Bien que les nouveaux modèles d’IA publiés par Meta soient accessibles, Joëlle Pineau indique qu’il y a une courbe d’apprentissage raisonnable pour comprendre comment les faire fonctionner. Mais les personnes qui utilisent régulièrement des modèles, tels que ceux disponibles via Hugging Face, devraient être en mesure de les déployer relativement facilement.

« Nous avons des gens qui prennent un modèle tel que Llama et le peaufinent, et dans les 48 heures, une version affinée est disponible et apparaît dans certains classements [de modèles d’IA] », dit-elle. « Cela dépend vraiment de votre niveau de compétence ».
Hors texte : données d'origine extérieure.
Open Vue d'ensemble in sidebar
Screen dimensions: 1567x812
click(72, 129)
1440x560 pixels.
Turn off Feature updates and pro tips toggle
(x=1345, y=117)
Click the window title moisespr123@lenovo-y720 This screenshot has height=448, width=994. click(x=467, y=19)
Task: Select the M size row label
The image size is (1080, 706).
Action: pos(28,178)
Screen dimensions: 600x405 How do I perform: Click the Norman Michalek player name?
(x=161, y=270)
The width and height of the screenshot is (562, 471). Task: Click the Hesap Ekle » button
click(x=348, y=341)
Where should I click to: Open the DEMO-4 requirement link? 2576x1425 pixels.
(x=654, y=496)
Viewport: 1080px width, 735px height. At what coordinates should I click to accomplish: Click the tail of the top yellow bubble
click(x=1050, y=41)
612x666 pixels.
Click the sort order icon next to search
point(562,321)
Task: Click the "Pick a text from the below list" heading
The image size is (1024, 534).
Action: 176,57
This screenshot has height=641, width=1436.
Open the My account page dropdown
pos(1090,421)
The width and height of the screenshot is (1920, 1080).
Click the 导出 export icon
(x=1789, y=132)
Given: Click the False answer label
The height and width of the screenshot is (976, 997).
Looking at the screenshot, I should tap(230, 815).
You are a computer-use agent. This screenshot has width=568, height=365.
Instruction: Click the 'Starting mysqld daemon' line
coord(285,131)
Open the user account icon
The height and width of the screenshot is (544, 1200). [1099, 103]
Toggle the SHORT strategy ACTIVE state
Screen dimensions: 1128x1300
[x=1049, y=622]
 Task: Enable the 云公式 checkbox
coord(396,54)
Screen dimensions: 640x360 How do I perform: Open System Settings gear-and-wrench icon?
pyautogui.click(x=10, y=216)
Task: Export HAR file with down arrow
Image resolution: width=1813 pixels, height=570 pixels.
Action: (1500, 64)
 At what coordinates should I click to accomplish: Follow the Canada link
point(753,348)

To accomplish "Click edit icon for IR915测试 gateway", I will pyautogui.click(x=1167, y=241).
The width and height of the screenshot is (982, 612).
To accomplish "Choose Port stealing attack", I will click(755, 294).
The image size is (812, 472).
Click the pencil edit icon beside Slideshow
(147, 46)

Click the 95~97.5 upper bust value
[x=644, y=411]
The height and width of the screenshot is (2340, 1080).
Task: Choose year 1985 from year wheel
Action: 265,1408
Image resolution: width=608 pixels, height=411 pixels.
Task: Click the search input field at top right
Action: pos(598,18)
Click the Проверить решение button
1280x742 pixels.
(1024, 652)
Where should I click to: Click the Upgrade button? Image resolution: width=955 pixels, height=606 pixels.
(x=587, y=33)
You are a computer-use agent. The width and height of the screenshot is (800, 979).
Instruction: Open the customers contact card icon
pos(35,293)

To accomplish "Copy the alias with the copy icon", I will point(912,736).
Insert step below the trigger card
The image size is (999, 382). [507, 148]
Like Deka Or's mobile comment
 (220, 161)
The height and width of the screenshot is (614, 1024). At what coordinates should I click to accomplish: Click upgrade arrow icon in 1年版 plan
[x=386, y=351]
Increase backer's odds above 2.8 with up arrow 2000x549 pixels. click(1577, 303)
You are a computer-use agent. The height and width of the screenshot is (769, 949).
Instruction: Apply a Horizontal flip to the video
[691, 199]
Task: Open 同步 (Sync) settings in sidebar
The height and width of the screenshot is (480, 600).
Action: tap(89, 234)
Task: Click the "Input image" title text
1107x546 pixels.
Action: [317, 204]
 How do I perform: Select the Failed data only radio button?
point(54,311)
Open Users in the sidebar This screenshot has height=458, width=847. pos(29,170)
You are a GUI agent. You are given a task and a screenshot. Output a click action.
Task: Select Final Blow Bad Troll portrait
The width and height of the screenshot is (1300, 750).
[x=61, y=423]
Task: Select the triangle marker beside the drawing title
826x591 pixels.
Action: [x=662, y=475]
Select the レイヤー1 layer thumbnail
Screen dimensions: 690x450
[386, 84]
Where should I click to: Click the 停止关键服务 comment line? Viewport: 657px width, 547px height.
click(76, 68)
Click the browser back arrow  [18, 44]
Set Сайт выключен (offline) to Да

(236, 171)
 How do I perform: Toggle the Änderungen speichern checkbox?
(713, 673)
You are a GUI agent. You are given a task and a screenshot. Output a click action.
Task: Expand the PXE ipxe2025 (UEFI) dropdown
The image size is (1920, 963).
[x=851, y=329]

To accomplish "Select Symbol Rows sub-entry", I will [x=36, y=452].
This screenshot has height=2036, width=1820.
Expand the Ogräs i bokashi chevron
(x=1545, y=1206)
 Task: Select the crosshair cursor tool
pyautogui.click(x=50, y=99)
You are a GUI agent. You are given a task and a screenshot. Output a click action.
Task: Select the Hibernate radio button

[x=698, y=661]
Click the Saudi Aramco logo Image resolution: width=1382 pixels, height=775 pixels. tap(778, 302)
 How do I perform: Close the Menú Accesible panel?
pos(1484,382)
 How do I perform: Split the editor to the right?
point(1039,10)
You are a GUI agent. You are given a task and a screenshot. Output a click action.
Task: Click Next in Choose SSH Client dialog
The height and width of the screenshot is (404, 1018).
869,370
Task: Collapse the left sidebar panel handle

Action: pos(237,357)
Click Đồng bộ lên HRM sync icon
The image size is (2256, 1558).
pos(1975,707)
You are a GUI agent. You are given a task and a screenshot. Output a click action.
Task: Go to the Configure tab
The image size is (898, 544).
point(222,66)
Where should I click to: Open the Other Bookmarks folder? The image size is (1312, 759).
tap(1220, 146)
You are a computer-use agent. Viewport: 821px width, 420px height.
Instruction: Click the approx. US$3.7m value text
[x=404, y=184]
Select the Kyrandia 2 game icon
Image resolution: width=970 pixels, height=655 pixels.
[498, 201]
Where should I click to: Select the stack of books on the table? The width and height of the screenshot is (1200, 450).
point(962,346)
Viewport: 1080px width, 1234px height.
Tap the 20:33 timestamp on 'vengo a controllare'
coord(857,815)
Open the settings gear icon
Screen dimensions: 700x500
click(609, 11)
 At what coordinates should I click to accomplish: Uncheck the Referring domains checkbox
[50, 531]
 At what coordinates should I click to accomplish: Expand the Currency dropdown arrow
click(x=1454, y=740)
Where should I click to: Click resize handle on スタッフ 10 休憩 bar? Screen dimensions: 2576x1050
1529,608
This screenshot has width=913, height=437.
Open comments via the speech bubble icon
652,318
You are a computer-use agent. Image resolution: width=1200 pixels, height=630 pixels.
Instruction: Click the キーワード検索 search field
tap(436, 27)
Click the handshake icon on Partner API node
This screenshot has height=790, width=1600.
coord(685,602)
Il n’est pas nécessaire de disposer d’un équipement haut de gamme pour commencer. Elle précise que dans certains cas, les modèles sont disponibles en différentes tailles : les plus petits modèles peuvent fonctionner avec un seul GPU et sont plus faciles à utiliser. « Les modèles plus grands requièrent davantage de connaissances en matière de systèmes distribués afin d’obtenir le niveau de performance requis », prévient Joëlle Pineau.